The fastest slide scanner of the 2nd International Scanner Contest (ISC), the latest ISC organized by the Charité in Berlin in 2012, was the model Pannoramic 250 from 3D Histech. It achieved a throughput of 0.86 cm2/min for HE stained slides in combination with a 20x objective3. The focus corrected speed of this winning scanner with a 40x objective was 0.62 cm2/min. The continuous high-speed microscopy approach presented in this paper achieves a throughput of 7.84 cm2/min (quadratic area of 2.8 cm × 2.8 cm in one minute) with a 20x objective and 2.25 cm2/min (quadratic area of 1.5 cm × 1.5 cm) with a 40x objective using the movement parameters given under Supplementary Table S1. This is more than 9.1 times respectively 3.6 times faster (20x resp. 40x objective) compared to the fastest commercially available slide scanner tested at 2nd International Scanner Contest.

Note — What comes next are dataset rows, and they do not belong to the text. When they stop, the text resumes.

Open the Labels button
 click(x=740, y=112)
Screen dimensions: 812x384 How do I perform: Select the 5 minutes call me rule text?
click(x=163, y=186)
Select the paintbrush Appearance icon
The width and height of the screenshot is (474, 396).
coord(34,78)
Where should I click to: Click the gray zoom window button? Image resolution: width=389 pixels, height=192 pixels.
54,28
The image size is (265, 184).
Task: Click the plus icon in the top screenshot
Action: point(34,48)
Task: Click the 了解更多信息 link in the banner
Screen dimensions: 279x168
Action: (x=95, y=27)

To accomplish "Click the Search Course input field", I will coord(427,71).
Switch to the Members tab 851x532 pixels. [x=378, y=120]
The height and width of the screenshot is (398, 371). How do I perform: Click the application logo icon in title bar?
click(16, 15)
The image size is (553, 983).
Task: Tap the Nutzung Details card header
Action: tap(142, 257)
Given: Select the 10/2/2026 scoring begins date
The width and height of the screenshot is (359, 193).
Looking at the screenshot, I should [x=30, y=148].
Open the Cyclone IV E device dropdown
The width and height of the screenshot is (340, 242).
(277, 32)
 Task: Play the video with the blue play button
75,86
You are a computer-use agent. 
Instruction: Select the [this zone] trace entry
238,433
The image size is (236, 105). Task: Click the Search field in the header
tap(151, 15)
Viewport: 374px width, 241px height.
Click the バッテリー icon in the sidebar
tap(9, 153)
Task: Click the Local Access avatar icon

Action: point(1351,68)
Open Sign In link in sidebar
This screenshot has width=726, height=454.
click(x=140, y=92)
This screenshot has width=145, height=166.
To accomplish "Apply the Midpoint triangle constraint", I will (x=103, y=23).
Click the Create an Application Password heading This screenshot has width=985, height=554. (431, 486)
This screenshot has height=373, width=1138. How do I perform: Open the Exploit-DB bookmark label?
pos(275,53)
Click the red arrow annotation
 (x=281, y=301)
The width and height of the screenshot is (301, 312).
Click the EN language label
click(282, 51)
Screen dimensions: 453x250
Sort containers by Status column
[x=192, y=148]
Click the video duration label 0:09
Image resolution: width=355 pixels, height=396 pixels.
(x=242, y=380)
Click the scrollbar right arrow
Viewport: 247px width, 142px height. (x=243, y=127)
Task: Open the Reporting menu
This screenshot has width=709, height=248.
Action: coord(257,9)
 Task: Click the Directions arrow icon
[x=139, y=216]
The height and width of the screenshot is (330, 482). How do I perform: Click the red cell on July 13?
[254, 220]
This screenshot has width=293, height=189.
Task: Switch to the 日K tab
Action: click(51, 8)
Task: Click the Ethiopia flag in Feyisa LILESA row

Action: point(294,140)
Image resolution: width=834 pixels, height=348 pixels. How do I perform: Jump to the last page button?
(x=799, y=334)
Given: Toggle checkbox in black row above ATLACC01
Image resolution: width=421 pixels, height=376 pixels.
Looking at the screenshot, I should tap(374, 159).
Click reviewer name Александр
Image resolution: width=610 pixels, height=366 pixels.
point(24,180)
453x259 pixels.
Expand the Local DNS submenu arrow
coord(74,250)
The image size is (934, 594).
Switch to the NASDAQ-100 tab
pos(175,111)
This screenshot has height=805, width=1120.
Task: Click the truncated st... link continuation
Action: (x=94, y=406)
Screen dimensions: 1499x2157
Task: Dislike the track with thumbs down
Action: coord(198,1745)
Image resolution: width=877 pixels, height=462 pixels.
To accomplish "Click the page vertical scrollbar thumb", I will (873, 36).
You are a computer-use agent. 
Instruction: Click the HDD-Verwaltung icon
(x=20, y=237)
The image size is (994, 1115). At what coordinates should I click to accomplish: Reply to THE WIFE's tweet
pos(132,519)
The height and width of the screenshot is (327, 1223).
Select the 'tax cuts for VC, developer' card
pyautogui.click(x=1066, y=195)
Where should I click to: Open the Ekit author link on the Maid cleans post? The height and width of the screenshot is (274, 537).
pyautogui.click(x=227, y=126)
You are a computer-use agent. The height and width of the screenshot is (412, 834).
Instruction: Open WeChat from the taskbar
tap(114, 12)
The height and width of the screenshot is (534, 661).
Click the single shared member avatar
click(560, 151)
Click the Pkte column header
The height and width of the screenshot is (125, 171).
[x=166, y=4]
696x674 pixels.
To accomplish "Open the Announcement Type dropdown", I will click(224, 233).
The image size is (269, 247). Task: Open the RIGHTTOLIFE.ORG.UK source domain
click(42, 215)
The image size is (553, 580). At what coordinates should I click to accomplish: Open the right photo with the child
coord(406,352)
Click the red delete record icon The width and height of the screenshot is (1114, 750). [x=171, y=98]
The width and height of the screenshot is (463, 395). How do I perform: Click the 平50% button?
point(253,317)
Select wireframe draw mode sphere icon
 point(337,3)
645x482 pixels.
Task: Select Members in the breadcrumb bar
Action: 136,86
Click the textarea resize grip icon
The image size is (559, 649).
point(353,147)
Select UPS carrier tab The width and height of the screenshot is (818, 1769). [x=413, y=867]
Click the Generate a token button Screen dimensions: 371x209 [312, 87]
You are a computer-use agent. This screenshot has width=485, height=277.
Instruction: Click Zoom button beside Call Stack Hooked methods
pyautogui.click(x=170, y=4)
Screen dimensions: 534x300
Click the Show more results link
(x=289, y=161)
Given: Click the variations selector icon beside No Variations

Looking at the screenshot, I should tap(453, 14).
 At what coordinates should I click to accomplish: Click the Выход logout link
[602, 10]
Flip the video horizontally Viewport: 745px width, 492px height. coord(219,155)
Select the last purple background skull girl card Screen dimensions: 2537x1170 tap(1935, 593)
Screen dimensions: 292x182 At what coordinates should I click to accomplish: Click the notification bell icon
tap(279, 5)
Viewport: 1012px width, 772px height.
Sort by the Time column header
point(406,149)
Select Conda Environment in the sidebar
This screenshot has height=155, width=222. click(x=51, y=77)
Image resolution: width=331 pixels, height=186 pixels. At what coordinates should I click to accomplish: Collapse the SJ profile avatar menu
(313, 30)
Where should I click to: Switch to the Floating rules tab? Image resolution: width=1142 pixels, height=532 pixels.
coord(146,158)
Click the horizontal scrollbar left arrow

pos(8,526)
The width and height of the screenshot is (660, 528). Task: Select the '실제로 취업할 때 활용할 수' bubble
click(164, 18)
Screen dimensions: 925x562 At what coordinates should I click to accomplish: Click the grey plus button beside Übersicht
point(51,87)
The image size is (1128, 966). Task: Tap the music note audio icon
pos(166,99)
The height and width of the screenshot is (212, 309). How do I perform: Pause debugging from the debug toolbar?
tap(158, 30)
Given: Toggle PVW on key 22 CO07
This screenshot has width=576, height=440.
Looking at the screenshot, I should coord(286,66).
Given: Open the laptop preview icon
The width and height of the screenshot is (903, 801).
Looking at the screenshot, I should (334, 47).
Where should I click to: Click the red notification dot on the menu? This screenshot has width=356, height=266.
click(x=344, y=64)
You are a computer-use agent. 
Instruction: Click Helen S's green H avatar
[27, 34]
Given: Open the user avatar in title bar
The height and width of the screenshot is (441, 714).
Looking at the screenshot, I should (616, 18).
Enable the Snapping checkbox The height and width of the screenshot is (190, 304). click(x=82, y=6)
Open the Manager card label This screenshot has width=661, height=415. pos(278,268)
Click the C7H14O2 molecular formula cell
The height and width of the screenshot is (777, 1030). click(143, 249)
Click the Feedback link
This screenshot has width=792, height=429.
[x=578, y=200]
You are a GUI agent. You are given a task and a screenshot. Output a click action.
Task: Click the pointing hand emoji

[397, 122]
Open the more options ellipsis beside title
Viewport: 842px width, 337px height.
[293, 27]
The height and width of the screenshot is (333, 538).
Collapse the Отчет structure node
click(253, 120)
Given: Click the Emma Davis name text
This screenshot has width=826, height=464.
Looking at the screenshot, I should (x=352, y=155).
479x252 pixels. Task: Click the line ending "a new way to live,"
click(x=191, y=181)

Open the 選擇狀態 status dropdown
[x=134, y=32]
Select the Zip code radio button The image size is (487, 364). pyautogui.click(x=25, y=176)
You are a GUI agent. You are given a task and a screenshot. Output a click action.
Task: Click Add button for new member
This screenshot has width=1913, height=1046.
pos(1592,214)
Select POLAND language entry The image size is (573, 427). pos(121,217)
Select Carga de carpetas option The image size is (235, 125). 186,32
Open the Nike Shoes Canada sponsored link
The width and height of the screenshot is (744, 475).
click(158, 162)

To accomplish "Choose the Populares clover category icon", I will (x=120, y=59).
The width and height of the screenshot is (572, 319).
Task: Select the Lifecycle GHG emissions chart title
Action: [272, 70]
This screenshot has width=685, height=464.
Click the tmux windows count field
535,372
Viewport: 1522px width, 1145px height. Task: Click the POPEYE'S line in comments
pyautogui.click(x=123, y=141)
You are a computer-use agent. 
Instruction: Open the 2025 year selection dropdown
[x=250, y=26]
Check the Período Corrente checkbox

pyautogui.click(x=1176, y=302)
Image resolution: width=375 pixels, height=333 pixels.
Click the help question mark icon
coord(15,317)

In transmitted light microscopy modes like phase contrast and brightfield imaging, the exposure time can be limited to a few microseconds using an intense LED flash4 to achieve motion blur free images with adequate signal-to-noise ratio5 (Supplementary Table S2). The use of TDI (time delay and integration) cameras is essential in order to capture enough emission light of moving fluorescence microscopy samples6. Equipped with a TDI camera instead of a conventional matrix camera and a strong fluorescence light source the continuous scanning approach would also work for fluorescence microscopy samples. However, this is not within the scope of this article that only deals with a high-speed microscopy solution for transmitted light phase contrast and brightfield microscopy.
Autofocus for continuous scanning
In the case of continuously moving samples, the autofocusing procedure is more difficult as the time to measure and adjust the focus distance is very short. Conventional software autofocus methods require a stationary object which is imaged at different heights (z-stack generation) to determine the focus distance based on the sharpest image7. As this is time-consuming it can only be used to determine the focus position from a few sampling points combined with interpolations to create a focus map8 beforehand. This, however, can introduce focus errors as the bottom of plastic microtiter plates is quite uneven. Several methods based on the simultaneous or accelerated capture of the different layers of the z-stack have been developed in order to speed up the software autofocus procedure9,10,11. However, these modifications to the classical software autofocus approach do not work properly when there is a large deviation of the focal plane as in the case of microtiter plates (a few hundred microns).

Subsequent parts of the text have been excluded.